NASA is returning humans to the moon.
The agency’s Artemis II mission is scheduled to launch Wednesday, sending four astronauts on a 10-day journey around the moon.
These astronauts — Reid Wiseman, Victor Glover and Christina Hammock Koch from NASA and Jeremy Hansen from the Canadian Space Agency — will be the first people to fly inside NASA’s Orion spacecraft as it launches atop the agency’s Space Launch System rocket.
They won’t land on the moon, but they will be the first humans to leave low-Earth orbit in more than 50 years.

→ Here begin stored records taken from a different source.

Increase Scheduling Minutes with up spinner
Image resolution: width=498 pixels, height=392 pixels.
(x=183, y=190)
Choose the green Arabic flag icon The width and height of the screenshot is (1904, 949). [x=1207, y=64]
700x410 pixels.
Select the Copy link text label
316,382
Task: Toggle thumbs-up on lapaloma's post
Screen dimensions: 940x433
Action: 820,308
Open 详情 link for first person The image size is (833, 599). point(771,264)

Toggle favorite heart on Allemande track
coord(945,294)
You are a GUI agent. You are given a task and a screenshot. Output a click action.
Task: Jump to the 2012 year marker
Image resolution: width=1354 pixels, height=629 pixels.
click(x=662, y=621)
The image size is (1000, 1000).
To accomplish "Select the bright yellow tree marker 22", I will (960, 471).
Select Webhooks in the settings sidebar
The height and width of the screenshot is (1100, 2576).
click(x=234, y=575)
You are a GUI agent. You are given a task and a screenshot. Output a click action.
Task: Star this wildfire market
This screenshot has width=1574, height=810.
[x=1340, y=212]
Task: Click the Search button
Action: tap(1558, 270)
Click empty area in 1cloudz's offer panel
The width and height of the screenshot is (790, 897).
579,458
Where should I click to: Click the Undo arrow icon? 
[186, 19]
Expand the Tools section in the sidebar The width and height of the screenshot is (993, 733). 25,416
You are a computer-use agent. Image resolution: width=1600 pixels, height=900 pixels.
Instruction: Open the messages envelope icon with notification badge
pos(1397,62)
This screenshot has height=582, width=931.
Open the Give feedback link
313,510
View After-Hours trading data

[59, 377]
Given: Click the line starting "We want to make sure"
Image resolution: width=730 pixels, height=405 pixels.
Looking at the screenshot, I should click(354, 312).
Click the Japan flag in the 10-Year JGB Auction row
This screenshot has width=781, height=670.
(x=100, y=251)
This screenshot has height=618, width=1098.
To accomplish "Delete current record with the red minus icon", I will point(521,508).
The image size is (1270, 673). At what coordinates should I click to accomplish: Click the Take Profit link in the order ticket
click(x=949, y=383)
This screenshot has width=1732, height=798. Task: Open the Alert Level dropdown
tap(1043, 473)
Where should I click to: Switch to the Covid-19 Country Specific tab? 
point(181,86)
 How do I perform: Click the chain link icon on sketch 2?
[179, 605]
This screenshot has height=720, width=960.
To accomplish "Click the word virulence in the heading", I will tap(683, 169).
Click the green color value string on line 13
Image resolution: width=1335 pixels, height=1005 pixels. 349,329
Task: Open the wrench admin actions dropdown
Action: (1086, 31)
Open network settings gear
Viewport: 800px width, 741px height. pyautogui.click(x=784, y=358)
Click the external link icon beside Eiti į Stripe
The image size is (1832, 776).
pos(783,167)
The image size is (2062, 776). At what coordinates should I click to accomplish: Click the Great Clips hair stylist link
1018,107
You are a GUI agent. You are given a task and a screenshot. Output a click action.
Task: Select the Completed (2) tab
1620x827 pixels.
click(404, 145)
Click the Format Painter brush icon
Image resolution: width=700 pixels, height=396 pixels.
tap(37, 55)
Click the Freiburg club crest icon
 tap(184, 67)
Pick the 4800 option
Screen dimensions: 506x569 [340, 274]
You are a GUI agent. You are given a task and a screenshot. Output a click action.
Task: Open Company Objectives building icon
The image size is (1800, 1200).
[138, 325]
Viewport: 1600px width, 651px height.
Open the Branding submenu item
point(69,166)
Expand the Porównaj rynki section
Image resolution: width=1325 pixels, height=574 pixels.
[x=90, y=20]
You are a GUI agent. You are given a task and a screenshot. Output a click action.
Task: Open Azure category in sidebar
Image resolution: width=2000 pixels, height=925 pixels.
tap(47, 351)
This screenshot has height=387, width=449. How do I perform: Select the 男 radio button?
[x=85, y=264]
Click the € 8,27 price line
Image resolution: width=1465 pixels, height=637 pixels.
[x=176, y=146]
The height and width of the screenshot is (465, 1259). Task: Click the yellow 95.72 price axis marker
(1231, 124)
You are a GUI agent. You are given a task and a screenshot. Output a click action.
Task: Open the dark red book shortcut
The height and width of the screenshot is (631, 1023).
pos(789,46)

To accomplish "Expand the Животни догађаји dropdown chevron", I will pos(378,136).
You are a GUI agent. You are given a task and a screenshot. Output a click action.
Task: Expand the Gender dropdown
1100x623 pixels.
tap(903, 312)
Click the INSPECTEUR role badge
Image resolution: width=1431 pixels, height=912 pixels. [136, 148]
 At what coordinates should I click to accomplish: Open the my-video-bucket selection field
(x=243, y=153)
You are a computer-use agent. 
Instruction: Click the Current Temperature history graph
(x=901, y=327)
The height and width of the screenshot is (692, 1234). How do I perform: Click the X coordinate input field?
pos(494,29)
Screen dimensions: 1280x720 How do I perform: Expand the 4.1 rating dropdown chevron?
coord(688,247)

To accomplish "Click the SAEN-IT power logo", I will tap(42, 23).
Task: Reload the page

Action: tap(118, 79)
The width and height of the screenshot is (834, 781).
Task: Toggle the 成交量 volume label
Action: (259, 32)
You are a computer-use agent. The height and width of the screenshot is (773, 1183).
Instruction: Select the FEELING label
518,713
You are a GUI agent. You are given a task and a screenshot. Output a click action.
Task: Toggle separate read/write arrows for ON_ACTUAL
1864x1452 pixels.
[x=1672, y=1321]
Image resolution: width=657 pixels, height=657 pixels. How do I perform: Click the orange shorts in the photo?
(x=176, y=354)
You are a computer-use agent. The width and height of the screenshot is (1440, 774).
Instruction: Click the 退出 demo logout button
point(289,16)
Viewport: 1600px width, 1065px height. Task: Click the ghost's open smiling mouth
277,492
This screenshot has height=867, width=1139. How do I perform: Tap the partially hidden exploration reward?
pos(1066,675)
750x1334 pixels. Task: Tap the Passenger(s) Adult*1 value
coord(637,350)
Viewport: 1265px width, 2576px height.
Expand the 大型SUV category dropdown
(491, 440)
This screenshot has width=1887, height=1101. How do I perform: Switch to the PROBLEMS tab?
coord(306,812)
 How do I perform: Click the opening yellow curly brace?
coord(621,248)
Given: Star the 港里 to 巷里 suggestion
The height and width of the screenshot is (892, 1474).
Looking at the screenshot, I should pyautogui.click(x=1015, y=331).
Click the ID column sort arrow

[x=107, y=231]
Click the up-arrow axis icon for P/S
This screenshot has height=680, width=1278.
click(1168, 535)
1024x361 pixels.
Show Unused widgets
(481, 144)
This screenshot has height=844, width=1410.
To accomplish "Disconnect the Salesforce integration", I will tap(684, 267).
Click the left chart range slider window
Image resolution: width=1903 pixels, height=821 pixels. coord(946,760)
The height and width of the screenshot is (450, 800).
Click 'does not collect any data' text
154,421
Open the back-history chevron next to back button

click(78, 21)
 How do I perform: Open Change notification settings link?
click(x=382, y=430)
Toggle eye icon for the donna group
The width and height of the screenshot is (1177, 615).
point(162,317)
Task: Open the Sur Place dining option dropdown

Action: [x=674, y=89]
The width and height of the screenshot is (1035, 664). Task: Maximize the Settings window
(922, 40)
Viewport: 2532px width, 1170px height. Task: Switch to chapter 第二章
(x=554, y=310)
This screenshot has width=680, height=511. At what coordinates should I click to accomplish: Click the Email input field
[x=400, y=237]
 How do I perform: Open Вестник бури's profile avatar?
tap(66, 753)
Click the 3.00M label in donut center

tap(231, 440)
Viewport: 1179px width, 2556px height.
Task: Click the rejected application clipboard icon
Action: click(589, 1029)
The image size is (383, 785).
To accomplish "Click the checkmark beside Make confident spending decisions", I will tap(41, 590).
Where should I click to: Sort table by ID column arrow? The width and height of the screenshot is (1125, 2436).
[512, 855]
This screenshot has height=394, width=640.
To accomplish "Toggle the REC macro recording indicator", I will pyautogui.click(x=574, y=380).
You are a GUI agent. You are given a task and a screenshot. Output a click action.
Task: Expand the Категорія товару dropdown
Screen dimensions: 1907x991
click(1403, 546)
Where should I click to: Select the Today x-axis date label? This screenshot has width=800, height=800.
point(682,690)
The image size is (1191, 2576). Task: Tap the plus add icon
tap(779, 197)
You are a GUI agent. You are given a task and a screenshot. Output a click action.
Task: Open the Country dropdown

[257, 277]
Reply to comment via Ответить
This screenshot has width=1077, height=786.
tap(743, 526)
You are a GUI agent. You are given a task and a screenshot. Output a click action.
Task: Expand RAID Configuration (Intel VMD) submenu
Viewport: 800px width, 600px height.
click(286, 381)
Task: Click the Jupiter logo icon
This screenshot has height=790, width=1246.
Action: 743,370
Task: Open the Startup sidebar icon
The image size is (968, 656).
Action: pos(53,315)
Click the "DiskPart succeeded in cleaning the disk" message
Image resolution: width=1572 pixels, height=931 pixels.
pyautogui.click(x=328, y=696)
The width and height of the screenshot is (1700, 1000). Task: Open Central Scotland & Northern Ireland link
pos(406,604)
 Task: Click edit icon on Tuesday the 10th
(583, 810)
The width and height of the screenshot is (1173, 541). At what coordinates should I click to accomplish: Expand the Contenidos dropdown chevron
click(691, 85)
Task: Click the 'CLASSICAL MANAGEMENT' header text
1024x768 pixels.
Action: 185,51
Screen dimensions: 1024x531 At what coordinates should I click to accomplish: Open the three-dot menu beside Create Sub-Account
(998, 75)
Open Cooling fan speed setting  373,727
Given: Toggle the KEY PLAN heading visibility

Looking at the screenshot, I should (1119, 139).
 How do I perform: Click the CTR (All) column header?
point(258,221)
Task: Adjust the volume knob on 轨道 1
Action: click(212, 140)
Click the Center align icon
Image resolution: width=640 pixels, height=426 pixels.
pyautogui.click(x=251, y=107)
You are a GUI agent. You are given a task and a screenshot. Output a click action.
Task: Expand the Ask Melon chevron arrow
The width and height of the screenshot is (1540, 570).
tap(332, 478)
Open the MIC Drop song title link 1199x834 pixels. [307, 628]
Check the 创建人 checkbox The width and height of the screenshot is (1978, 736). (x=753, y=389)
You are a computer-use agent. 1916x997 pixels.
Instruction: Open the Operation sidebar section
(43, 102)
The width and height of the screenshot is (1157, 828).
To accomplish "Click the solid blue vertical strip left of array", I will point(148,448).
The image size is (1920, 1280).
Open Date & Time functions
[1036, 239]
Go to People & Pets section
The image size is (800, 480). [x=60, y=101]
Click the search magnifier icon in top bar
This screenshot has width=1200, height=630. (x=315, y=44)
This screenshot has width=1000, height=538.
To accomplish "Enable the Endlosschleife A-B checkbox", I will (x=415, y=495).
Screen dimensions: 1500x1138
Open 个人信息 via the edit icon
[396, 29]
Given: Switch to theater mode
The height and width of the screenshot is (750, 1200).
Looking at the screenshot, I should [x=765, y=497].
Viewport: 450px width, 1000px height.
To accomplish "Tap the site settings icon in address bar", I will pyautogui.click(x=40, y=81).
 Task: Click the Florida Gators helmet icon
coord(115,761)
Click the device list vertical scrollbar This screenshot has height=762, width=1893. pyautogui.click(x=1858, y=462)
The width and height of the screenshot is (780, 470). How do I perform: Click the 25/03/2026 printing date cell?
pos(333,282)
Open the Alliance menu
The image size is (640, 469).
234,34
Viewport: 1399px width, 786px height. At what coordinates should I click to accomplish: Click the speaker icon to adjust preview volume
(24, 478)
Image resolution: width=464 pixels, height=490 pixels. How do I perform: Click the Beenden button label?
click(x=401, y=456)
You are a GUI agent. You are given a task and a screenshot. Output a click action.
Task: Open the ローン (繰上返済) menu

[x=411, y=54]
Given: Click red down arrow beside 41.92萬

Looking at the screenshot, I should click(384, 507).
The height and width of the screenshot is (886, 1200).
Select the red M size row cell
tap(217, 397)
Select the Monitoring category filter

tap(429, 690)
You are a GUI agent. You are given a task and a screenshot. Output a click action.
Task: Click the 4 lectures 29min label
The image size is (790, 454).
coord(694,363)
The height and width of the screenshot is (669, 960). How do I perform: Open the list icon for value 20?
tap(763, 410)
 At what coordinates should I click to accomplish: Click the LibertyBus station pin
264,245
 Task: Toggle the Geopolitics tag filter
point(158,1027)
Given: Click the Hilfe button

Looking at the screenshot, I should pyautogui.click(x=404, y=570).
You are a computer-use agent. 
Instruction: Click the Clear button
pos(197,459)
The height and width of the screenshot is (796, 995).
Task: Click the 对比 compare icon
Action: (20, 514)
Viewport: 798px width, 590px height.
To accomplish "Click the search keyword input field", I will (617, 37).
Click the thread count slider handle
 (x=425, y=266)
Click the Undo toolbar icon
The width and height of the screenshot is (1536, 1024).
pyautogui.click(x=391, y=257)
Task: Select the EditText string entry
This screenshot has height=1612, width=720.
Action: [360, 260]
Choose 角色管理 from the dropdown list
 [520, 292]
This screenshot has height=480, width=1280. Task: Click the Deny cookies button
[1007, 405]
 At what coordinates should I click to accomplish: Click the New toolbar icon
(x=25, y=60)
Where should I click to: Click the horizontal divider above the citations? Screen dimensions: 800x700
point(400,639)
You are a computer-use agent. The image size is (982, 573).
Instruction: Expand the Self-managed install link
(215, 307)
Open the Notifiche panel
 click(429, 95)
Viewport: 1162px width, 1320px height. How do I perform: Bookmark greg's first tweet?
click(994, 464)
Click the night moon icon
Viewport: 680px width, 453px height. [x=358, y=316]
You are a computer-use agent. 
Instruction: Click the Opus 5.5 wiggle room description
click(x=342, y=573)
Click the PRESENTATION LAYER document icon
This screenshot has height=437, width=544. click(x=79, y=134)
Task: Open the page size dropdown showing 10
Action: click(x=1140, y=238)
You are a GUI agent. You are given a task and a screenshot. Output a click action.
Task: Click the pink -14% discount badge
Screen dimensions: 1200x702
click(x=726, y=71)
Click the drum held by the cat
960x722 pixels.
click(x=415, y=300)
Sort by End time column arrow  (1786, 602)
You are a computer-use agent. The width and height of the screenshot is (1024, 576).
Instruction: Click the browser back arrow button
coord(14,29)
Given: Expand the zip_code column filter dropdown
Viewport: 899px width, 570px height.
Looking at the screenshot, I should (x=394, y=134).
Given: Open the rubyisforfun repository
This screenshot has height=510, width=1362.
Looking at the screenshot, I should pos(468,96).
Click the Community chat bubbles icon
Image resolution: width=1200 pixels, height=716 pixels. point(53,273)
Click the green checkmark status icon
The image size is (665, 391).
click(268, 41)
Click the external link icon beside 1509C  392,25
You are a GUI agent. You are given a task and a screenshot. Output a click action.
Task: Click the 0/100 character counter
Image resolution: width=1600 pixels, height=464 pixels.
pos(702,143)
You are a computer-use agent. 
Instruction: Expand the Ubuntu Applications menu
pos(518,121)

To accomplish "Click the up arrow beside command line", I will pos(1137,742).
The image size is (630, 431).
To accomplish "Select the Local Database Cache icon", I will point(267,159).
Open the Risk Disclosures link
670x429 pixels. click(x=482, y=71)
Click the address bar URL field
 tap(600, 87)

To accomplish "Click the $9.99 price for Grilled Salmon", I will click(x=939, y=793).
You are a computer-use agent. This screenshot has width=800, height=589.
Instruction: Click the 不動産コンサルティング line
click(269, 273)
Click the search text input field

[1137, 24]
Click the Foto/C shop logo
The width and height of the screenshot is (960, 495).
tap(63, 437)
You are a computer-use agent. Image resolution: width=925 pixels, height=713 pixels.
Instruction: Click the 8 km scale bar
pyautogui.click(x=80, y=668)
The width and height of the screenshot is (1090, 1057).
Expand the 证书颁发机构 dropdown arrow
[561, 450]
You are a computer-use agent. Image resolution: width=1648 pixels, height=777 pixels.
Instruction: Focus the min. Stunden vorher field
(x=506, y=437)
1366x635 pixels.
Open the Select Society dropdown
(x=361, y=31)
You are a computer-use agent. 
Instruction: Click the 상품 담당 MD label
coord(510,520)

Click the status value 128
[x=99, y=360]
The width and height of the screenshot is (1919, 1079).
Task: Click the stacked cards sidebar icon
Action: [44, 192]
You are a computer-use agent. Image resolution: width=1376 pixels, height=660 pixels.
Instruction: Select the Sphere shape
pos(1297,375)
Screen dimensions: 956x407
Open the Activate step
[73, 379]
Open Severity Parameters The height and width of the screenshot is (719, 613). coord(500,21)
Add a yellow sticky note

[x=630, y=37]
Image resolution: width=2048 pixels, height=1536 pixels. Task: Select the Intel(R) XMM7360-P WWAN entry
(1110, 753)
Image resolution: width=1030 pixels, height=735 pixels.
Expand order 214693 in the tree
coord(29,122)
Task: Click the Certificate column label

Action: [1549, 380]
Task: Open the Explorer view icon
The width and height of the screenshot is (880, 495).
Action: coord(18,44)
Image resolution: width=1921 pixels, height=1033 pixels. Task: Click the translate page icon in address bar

The Artemis II mission will bring diversity and international partners into deep space. Its crew will have a unique vantage to observe the far side of the moon, and they will ensure Orion can keep humans safe before a later Artemis flight returns astronauts to the lunar surface.
It’s a big mission for a big year in America.
“We’re going 250,000 miles from planet Earth, and it just so coincidentally happens to be the 250th anniversary of the United States of America,” Wiseman said during a news conference. “It definitely gets us fired up.”
Here’s more about Artemis II, its astronauts and what the mission hopes to accomplish.
Read on for more, it’s a gift link. I admit this snuck up on me, in part because of everything everywhere all at once going on right now, and in part because I’m honestly not sure there’s anything that could happen with Donald Trump’s name attached to it that could make me feel joy. That’s not fair to the astronauts or to everyone at NASA and the Canadian Space Agency who are making this happen – if you want to claim I’m a Trump-Derangement-Syndrome-addled broken joyless loser because of this, I won’t pay any attention to you, but you can make the claim if it makes you happy – but welcome to our present. I promise I’ll try my best to drown out the distractions and enjoy what is legitimately cool about this. I probably won’t have a Krispy Kreme Artemis II donut, though, not unless someone brings a box of them to the office. Shipley’s, man, what were you doing? I first noted this mission and crew back in 2023, when the launch date was supposed to have been November 2024. That would have been a hell of a thing. NPR, CNN, and Space.com have more.

NASA lost hundreds of millions of dollars and almost 4,000 employees, including many of its most experienced scientist, engineers, and critical staff, when Elon Musk’s DOGE took a dull hatchet to the agency. The anti-science zealots in the Trump administration have been purging qualified people in favor of hacks and sycophants since day one. I really hope the people responsible for the success of this mission are not cut from the same cloth as Musk, Hegseth, Bondi, McMahon, Noem, Gabbard, Mullin, Patel, Kennedy et al.
@Woah…. kinda.
“Around 870 to 3,000+ employees left in various rounds of buyouts and early retirement offers intended to reduce the need for layoffs.”
You/we can blame DOGE for that 4K figure, but the reality is, the folks who took the early and mid-year DRP (deferred resignation program) option left of their own accord, not because they were forced out via firing or laid off. The problem at NASA, as well as all the other government agencies, is that DRP, for the most part, ‘took’ the seasoned, tenured, most knowledgeable people who were already eligible to retire or just didn’t want to deal with the bureaucratic bullshit any more, and left in place the ‘newbies’ who needed to remain employed..
@ C.L. – “Take this buyout or roll the dice on getting laid off” sounds like duress to me – particularly in light of Vought’s stated desire to “traumatize” the Federal workforce.
@Mollusk – I’ve worked for the Fed for going on four decades. No one who took the DRP at my office (and we lost roughly 40% Staffing in my department) took it due to a fear of being laid off. They either had the years in and could have retired anyway, said ‘F It’, I’m tired of this bureaucratic bullshit’, or said ‘F It, my passions lie elsewhere’. If you took the DRP in March (you had to complete your ‘application’ on Feb 10th), you remained on the books and got paid until Sept 30 without having to do a thing – plenty of time to pursue other interests or pursue none at all.
Was the process designed to reduce the size of govt ? Absolutely, but what’s happened is that you now have the work being done by individuals without 30+ years of experience.
@C.L. – Thanks for the clarification – you’re certainly closer to the fire than I am.